### Problem
Across the records, how many lines contain "computer"? Answer with the number alone.

### Data for this exercise
········

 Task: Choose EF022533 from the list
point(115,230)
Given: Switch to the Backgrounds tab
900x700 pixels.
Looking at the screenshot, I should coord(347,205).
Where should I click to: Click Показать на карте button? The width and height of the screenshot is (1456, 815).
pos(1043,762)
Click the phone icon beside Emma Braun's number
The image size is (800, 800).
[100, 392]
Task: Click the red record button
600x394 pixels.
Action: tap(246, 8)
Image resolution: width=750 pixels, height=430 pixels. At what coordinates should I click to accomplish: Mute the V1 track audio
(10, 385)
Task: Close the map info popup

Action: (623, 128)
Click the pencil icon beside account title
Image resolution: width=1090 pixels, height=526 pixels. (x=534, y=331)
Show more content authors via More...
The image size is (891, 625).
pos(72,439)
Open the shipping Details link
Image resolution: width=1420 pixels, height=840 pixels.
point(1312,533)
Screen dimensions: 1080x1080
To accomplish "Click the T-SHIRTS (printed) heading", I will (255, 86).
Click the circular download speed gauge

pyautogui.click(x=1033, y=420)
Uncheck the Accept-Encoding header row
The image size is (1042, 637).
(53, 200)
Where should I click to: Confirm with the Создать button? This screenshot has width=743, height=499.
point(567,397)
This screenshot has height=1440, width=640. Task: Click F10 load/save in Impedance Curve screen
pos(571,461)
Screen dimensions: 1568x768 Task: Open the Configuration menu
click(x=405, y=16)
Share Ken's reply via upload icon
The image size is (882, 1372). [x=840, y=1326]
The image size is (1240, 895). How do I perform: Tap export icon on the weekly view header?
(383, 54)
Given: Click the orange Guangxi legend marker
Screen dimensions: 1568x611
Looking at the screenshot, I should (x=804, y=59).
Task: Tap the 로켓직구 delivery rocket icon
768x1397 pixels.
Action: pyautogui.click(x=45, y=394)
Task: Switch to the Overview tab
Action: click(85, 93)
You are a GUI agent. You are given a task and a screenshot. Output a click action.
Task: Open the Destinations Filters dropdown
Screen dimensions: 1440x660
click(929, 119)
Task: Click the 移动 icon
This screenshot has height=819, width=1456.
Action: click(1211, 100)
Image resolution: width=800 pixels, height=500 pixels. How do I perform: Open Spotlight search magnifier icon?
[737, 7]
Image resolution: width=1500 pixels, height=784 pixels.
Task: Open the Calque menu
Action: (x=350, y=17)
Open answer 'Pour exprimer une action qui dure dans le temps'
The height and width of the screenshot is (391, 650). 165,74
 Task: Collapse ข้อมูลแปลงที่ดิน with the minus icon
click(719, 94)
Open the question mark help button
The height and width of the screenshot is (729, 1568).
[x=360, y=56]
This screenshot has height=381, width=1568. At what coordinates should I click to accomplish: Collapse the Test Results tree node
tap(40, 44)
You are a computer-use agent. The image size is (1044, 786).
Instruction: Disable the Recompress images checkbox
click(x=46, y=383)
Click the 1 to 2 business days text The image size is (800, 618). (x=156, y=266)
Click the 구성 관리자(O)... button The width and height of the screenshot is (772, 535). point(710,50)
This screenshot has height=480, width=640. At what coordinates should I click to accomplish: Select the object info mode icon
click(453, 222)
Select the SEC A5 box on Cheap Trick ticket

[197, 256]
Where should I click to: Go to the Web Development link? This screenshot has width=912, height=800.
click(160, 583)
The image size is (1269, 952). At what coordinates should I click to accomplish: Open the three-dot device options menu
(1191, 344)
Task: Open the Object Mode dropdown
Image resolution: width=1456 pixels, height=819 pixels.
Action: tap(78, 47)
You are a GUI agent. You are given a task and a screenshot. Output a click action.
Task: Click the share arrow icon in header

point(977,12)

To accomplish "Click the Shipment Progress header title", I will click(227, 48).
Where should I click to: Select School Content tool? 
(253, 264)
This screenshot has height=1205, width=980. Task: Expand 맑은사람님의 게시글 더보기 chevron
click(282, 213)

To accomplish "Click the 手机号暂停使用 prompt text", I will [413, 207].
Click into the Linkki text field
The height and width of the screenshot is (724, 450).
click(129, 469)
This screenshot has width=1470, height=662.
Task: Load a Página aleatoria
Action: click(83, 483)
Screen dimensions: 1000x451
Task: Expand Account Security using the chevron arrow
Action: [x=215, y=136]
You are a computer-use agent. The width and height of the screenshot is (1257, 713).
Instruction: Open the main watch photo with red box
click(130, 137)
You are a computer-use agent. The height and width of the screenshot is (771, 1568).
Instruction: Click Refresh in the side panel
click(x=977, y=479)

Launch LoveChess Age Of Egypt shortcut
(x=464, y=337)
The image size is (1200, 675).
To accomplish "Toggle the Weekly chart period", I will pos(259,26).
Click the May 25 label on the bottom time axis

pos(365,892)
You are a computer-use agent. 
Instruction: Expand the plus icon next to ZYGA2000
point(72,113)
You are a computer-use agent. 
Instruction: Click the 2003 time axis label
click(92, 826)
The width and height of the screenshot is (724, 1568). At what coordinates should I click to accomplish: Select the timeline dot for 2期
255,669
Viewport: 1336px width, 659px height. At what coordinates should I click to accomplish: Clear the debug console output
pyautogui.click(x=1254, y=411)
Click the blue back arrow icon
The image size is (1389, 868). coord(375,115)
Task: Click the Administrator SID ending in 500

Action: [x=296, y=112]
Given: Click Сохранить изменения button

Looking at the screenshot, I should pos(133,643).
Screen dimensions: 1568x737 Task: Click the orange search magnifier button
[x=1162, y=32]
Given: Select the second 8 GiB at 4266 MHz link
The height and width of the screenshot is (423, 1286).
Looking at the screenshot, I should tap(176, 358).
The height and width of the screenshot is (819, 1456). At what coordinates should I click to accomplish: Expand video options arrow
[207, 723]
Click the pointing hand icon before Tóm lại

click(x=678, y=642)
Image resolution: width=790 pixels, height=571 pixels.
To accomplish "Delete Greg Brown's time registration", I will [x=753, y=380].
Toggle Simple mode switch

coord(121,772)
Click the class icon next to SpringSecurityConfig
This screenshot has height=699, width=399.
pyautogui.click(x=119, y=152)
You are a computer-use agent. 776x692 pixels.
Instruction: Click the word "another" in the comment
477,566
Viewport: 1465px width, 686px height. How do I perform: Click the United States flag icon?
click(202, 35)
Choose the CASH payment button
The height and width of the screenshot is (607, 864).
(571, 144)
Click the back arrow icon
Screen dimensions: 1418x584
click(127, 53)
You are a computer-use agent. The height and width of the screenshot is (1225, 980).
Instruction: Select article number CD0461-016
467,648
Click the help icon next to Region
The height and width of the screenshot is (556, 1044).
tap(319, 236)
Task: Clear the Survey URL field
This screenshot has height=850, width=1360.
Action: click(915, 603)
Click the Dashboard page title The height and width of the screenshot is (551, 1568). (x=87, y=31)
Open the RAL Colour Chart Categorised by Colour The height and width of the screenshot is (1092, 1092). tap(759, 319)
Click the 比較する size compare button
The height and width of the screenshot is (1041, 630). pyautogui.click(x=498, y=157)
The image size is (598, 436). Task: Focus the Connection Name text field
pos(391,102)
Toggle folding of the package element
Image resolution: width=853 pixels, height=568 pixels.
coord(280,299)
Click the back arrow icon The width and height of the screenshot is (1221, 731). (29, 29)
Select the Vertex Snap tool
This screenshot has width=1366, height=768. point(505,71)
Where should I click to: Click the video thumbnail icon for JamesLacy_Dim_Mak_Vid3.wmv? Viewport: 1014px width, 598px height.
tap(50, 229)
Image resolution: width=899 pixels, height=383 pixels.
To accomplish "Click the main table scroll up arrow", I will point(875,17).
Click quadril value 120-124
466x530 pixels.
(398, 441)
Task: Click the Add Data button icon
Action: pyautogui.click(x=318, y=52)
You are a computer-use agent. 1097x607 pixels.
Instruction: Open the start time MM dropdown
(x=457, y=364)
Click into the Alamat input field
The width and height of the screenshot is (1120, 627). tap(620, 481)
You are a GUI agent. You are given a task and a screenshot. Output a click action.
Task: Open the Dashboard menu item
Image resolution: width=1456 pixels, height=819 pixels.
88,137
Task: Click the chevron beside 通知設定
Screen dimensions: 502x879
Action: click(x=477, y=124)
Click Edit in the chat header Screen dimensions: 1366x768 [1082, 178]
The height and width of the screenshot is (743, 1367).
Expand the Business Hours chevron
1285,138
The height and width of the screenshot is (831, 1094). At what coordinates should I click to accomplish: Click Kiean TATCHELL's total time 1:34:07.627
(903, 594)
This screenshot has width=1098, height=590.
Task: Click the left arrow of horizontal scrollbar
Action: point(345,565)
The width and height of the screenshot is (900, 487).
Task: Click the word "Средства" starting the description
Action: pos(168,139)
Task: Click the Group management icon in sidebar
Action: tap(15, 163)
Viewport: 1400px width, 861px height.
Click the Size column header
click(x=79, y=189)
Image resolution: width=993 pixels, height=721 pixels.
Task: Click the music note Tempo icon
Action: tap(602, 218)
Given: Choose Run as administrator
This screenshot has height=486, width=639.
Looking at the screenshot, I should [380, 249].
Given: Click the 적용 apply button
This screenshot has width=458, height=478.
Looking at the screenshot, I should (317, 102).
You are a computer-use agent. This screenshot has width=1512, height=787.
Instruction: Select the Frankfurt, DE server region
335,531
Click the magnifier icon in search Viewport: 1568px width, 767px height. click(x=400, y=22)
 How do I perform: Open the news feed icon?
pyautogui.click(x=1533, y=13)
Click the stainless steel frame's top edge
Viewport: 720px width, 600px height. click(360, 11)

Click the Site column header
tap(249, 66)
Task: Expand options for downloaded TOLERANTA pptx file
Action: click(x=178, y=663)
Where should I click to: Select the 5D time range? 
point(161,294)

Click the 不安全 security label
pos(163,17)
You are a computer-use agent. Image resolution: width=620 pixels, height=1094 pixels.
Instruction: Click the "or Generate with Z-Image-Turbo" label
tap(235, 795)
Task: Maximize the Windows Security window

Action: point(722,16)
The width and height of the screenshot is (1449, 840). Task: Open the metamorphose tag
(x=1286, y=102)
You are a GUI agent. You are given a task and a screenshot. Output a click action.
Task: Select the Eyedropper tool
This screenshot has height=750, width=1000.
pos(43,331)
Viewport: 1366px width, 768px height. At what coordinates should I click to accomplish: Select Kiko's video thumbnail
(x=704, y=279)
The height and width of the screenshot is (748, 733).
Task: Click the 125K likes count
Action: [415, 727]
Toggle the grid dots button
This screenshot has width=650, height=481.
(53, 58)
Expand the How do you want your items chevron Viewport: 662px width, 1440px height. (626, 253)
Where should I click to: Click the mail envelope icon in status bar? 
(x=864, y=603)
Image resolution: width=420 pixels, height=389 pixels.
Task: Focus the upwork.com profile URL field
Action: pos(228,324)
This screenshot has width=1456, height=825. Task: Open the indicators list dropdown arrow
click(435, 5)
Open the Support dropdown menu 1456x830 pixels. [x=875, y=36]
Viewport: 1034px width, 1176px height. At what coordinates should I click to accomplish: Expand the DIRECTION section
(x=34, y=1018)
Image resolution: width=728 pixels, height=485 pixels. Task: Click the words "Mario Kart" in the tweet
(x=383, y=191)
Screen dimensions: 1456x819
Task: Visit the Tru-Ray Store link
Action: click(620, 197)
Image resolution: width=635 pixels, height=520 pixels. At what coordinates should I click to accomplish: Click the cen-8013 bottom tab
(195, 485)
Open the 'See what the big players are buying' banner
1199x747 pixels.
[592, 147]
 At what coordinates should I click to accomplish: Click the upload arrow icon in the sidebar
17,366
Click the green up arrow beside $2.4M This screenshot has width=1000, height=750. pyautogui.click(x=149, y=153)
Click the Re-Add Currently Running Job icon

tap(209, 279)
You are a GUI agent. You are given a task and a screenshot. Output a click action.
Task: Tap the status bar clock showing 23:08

········

### Solution to this task
10